Many visual phenomena suggest that humans use top-down generative or reconstructive processes to create visual percepts (e.g., imagery, object completion, pareidolia), but little is known about the role reconstruction plays in robust object recognition. We built an iterative encoder-decoder network that generates an object reconstruction and used it as top-down attentional feedback to route the most relevant spatial and feature information to feed-forward object recognition processes. We tested this model using the challenging out-of-distribution digit recognition dataset, MNIST-C, where 15 different types of transformation and corruption are applied to handwritten digit images. Our model showed strong generalization performance against various image perturbations, on average outperforming all other models including feedforward CNNs and adversarially trained networks. Our model is particularly robust to blur, noise, and occlusion corruptions, where shape perception plays an important role. Ablation studies further reveal two complementary roles of spatial and feature-based attention in robust object recognition, with the former largely consistent with spatial masking benefits in the attention literature (the reconstruction serves as a mask) and the latter mainly contributing to the model's inference speed (i.e., number of time steps to reach a certain confidence threshold) by reducing the space of possible object hypotheses. We also observed that the model sometimes hallucinates a non-existing pattern out of noise, leading to highly interpretable human-like errors. Our study shows that modeling reconstruction-based feedback endows AI systems with a powerful attention mechanism, which can help us understand the role of generating perception in human visual processing.
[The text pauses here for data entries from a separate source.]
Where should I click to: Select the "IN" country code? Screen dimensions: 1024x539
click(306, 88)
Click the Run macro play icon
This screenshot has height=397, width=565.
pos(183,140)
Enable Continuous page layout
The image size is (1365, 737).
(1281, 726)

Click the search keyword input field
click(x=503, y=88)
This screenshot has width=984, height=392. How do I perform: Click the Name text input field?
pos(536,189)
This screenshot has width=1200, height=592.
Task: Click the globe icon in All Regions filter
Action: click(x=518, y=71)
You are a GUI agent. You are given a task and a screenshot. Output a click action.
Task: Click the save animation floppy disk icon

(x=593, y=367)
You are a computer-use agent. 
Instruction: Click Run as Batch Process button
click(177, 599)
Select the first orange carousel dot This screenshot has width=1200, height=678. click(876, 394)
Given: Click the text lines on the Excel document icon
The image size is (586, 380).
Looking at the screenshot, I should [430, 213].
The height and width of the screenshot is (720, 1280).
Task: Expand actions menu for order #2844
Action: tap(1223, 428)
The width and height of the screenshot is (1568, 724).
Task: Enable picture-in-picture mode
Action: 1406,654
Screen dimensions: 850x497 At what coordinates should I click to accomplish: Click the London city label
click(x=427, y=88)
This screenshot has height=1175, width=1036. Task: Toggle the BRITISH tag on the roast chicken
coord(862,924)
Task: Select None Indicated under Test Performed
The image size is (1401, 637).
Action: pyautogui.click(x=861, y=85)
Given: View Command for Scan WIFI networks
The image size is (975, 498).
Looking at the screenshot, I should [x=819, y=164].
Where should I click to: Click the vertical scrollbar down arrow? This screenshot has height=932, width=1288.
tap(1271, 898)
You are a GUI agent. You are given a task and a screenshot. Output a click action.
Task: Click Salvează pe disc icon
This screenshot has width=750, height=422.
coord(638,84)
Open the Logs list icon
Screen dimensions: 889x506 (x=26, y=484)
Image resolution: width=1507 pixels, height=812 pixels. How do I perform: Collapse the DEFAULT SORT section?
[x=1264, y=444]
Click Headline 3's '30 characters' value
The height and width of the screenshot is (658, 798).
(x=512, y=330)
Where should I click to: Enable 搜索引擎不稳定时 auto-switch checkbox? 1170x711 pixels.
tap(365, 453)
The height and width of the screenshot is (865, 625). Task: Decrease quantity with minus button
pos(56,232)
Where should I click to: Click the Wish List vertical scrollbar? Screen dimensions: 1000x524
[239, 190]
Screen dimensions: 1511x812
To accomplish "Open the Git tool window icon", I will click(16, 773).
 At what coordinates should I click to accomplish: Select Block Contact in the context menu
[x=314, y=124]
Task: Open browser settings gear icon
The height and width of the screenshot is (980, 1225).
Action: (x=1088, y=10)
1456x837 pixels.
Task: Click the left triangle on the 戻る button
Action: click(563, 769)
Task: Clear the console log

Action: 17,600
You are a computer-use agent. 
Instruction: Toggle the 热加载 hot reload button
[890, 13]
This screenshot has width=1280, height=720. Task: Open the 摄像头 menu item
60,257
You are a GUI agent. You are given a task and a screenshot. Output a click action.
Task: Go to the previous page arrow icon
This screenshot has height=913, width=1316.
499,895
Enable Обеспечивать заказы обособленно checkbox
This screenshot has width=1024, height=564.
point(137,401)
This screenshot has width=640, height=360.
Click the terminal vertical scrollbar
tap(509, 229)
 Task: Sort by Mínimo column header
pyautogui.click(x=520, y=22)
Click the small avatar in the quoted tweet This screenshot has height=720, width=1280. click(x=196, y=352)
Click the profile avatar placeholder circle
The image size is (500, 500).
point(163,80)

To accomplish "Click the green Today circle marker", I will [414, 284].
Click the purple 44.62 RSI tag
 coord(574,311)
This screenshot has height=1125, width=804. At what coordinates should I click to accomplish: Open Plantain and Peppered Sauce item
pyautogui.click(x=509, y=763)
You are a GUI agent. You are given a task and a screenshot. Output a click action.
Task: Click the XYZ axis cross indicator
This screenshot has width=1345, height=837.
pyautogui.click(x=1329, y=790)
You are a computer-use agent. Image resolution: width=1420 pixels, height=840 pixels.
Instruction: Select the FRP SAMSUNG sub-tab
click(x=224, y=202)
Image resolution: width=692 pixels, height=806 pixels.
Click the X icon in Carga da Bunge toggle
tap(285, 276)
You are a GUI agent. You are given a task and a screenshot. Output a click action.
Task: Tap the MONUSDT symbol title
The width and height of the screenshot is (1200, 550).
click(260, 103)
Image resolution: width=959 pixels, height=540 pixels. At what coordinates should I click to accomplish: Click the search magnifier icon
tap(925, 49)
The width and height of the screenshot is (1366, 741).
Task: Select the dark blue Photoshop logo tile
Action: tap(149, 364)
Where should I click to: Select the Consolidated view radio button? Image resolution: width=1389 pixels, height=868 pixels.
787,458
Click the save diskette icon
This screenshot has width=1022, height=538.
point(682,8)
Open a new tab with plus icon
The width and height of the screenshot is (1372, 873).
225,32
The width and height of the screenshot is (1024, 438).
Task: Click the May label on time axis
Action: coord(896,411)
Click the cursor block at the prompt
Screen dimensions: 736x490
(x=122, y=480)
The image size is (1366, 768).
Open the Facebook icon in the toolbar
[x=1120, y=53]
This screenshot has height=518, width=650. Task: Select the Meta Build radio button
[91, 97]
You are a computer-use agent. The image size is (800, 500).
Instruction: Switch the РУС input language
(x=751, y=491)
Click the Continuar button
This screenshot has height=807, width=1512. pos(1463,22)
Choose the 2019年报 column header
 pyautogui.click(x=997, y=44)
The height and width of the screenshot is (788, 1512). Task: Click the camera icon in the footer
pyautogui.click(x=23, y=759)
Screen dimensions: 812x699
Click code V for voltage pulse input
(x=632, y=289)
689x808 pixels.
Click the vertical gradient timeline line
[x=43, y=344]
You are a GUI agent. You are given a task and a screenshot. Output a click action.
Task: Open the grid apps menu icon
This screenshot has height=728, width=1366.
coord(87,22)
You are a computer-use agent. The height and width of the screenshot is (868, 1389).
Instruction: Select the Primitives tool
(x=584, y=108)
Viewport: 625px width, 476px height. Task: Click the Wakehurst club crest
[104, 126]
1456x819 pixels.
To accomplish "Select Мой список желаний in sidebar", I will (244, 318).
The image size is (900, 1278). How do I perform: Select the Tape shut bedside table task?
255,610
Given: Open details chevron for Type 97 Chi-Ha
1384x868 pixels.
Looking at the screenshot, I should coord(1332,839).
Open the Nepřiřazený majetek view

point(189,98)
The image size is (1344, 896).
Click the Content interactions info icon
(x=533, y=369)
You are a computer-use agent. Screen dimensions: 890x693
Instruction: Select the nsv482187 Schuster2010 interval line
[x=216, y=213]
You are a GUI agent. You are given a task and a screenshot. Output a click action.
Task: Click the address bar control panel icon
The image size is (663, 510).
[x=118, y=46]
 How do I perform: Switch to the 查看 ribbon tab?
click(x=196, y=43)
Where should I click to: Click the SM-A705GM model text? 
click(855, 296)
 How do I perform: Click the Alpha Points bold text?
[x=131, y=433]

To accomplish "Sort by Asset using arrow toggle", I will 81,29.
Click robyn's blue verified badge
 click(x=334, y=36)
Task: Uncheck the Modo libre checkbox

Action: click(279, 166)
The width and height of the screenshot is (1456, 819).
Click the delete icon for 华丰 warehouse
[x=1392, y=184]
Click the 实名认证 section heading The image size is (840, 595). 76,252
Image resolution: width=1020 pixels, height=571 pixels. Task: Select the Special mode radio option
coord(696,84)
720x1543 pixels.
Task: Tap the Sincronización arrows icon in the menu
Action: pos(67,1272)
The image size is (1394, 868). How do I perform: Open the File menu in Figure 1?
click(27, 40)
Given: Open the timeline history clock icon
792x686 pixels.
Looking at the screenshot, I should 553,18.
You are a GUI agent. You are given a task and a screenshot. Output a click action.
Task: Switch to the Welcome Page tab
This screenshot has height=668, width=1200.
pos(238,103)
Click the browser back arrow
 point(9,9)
翻译：许多视觉现象表明，人类利用自上而下的生成或重建过程形成视觉感知（例如，想象、物体完形、空想性错视），但重建在鲁棒物体识别中的作用尚不明确。我们构建了一个迭代式编码器-解码器网络，用于生成物体重建，并将其作为自上而下的注意反馈，将最相关的空间和特征信息路由至前馈物体识别过程。我们利用极具挑战性的分布外数字识别数据集MNIST-C测试该模型，该数据集对手写数字图像施加了15种不同类型的变换与腐蚀。模型对各种图像扰动展现出强大的泛化性能，平均表现优于所有其他模型，包括前馈CNN和对抗训练网络。该模型尤其对模糊、噪声和遮挡腐蚀具有鲁棒性——这些场景下形状感知发挥关键作用。消融研究进一步揭示了空间注意与特征注意在鲁棒物体识别中的互补作用：前者与注意力文献中的空间掩蔽效应（重建充当掩蔽）高度一致，后者主要通过缩减可能的物体假设空间来提升模型推理速度（即达到特定置信阈值所需的时间步数）。我们还观察到，模型有时会从噪声中幻觉出非存在的模式，导致高度可解释的类人错误。本研究表明，建模基于重建的反馈能为AI系统赋予强大的注意力机制，这有助于理解生成式感知在人类视觉处理中的作用。